What is expected: Transcribe exactly the lines that fall between the one holding "The height and width of the screenshot is (1034, 1228)." and the one holding "Given: Click the Lata produkcji column header", inclusive, from the entries below.

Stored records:
⁂

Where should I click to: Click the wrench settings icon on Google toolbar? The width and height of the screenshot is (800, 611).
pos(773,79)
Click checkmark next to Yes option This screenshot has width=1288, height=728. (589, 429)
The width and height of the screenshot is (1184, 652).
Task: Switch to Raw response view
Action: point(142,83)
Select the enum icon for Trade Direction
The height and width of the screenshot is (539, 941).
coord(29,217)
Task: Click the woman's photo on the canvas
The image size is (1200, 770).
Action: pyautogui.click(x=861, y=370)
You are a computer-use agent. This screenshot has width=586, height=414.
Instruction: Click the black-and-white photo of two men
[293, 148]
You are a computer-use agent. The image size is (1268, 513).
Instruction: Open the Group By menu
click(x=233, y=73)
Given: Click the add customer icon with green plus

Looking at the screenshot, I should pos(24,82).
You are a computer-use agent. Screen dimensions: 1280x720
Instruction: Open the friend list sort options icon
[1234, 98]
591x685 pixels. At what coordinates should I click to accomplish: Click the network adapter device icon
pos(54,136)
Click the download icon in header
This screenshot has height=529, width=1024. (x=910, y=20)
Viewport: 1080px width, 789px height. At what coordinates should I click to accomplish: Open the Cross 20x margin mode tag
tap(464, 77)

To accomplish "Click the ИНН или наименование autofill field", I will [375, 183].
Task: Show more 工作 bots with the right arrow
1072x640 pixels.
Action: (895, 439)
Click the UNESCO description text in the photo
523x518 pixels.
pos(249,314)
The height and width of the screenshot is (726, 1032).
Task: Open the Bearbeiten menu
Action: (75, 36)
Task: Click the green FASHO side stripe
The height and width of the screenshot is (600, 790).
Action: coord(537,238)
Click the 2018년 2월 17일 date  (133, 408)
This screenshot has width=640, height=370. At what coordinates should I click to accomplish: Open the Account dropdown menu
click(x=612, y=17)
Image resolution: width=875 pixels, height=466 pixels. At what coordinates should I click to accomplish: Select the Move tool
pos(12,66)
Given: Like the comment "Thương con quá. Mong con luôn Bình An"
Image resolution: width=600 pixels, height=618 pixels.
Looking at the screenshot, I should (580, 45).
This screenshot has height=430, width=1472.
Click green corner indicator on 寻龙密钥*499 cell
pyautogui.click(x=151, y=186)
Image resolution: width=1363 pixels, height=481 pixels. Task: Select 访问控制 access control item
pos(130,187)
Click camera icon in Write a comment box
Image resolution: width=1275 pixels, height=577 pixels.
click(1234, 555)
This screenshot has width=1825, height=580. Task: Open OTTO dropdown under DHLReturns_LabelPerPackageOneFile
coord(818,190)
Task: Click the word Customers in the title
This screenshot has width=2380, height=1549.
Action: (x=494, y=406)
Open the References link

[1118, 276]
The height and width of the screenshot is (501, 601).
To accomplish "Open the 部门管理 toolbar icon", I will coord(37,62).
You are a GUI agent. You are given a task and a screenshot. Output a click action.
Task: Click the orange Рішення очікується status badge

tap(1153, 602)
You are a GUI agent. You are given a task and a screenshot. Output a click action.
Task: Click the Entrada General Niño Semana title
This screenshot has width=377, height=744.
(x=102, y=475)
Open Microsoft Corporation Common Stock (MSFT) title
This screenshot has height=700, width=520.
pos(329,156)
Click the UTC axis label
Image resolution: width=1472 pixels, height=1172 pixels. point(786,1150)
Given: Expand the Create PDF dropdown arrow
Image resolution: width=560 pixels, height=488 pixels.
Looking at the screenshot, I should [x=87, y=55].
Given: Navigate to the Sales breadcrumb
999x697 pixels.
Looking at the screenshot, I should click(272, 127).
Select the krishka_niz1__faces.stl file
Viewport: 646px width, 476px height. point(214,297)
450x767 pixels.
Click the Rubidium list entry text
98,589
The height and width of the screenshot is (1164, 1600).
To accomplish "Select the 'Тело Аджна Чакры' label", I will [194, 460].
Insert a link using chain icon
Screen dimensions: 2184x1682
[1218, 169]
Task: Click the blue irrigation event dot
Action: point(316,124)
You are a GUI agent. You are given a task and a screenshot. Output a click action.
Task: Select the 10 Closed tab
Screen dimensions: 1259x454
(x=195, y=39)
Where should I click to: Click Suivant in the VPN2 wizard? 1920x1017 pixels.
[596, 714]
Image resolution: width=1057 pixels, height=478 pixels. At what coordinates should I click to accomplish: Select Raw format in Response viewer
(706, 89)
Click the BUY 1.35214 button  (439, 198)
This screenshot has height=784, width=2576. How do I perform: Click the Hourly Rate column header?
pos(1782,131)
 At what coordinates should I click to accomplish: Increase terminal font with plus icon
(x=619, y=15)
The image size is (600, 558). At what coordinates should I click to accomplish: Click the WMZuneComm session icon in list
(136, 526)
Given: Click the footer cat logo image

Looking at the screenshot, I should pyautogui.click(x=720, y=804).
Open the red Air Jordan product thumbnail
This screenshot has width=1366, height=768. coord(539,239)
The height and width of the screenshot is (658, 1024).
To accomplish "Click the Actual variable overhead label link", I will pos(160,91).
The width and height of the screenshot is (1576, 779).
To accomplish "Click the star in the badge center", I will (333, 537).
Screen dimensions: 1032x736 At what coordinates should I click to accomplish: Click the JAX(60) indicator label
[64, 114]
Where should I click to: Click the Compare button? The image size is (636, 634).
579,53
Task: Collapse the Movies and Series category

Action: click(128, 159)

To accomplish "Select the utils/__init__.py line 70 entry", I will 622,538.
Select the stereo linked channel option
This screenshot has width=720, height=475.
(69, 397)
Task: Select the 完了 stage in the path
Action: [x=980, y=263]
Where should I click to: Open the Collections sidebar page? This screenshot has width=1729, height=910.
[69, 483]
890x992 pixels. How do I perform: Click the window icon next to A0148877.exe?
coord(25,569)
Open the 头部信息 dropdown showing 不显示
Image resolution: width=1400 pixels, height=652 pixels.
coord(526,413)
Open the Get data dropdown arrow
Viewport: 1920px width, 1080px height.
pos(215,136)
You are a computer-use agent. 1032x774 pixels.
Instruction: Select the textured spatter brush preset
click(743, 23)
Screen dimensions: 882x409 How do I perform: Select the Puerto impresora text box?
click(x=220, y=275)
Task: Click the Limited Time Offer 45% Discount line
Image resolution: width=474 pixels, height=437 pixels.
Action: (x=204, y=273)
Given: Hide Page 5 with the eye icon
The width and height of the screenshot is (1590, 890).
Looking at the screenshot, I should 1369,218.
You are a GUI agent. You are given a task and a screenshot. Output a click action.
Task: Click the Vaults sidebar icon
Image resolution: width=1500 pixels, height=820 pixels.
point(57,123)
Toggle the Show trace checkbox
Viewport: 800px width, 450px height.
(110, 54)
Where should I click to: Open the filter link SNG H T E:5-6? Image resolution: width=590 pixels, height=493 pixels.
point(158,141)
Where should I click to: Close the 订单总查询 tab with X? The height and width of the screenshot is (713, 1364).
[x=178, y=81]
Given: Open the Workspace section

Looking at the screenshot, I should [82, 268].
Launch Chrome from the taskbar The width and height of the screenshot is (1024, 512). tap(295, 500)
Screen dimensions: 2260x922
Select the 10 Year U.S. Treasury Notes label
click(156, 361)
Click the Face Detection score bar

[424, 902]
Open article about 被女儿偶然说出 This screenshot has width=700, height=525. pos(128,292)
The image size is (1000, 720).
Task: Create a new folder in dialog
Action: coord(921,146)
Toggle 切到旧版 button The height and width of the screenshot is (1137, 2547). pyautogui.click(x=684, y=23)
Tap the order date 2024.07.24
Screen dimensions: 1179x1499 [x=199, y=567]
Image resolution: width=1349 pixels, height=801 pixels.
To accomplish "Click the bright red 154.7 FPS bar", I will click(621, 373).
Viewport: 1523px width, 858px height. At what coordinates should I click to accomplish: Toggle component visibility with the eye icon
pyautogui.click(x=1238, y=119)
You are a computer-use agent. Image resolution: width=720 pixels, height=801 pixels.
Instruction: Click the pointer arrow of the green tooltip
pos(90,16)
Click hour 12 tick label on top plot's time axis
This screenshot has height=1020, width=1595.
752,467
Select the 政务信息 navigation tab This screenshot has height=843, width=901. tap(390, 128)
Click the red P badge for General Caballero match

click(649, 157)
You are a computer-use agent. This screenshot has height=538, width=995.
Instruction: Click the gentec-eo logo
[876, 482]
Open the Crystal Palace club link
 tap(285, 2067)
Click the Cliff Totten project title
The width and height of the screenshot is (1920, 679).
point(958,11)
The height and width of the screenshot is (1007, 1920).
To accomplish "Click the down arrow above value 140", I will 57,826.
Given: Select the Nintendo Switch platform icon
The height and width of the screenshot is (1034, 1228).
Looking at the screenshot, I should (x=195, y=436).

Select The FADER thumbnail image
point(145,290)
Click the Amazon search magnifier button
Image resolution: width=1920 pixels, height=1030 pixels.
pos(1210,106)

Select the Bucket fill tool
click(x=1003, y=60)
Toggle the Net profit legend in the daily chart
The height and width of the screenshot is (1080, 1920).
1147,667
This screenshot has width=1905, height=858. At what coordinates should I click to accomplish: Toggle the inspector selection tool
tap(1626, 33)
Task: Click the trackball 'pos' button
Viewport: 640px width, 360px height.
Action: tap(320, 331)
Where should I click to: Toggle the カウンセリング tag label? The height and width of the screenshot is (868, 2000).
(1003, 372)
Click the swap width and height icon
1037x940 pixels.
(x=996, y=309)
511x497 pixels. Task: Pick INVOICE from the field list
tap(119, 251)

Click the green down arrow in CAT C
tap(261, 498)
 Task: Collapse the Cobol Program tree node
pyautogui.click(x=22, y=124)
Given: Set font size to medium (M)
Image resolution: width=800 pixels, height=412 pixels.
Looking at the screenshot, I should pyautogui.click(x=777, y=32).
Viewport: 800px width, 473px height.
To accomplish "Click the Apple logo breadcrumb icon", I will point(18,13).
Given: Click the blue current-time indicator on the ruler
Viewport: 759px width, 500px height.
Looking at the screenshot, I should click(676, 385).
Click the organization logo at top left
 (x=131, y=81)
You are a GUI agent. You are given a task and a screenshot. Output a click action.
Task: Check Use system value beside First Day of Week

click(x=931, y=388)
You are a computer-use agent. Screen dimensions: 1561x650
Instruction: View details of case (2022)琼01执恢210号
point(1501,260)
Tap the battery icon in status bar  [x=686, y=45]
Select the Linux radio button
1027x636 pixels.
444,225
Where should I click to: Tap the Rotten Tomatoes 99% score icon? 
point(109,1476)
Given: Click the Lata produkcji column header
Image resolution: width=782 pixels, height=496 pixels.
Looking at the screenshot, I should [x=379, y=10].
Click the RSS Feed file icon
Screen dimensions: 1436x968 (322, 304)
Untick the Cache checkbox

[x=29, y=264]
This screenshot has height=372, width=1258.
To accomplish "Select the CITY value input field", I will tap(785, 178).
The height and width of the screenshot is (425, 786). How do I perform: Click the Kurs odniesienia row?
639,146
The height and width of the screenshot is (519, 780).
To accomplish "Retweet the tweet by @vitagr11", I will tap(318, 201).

⁂

Solved problem:
The height and width of the screenshot is (1034, 1228).
Looking at the screenshot, I should (x=195, y=436).

Select The FADER thumbnail image
point(145,290)
Click the Amazon search magnifier button
Image resolution: width=1920 pixels, height=1030 pixels.
pos(1210,106)

Select the Bucket fill tool
click(x=1003, y=60)
Toggle the Net profit legend in the daily chart
The height and width of the screenshot is (1080, 1920).
1147,667
This screenshot has width=1905, height=858. At what coordinates should I click to accomplish: Toggle the inspector selection tool
tap(1626, 33)
Task: Click the trackball 'pos' button
Viewport: 640px width, 360px height.
Action: tap(320, 331)
Where should I click to: Toggle the カウンセリング tag label? The height and width of the screenshot is (868, 2000).
(1003, 372)
Click the swap width and height icon
1037x940 pixels.
(x=996, y=309)
511x497 pixels. Task: Pick INVOICE from the field list
tap(119, 251)

Click the green down arrow in CAT C
tap(261, 498)
 Task: Collapse the Cobol Program tree node
pyautogui.click(x=22, y=124)
Given: Set font size to medium (M)
Image resolution: width=800 pixels, height=412 pixels.
Looking at the screenshot, I should pyautogui.click(x=777, y=32).
Viewport: 800px width, 473px height.
To accomplish "Click the Apple logo breadcrumb icon", I will point(18,13).
Given: Click the blue current-time indicator on the ruler
Viewport: 759px width, 500px height.
Looking at the screenshot, I should click(676, 385).
Click the organization logo at top left
 (x=131, y=81)
You are a GUI agent. You are given a task and a screenshot. Output a click action.
Task: Check Use system value beside First Day of Week

click(x=931, y=388)
You are a computer-use agent. Screen dimensions: 1561x650
Instruction: View details of case (2022)琼01执恢210号
point(1501,260)
Tap the battery icon in status bar  [x=686, y=45]
Select the Linux radio button
1027x636 pixels.
444,225
Where should I click to: Tap the Rotten Tomatoes 99% score icon? 
point(109,1476)
Given: Click the Lata produkcji column header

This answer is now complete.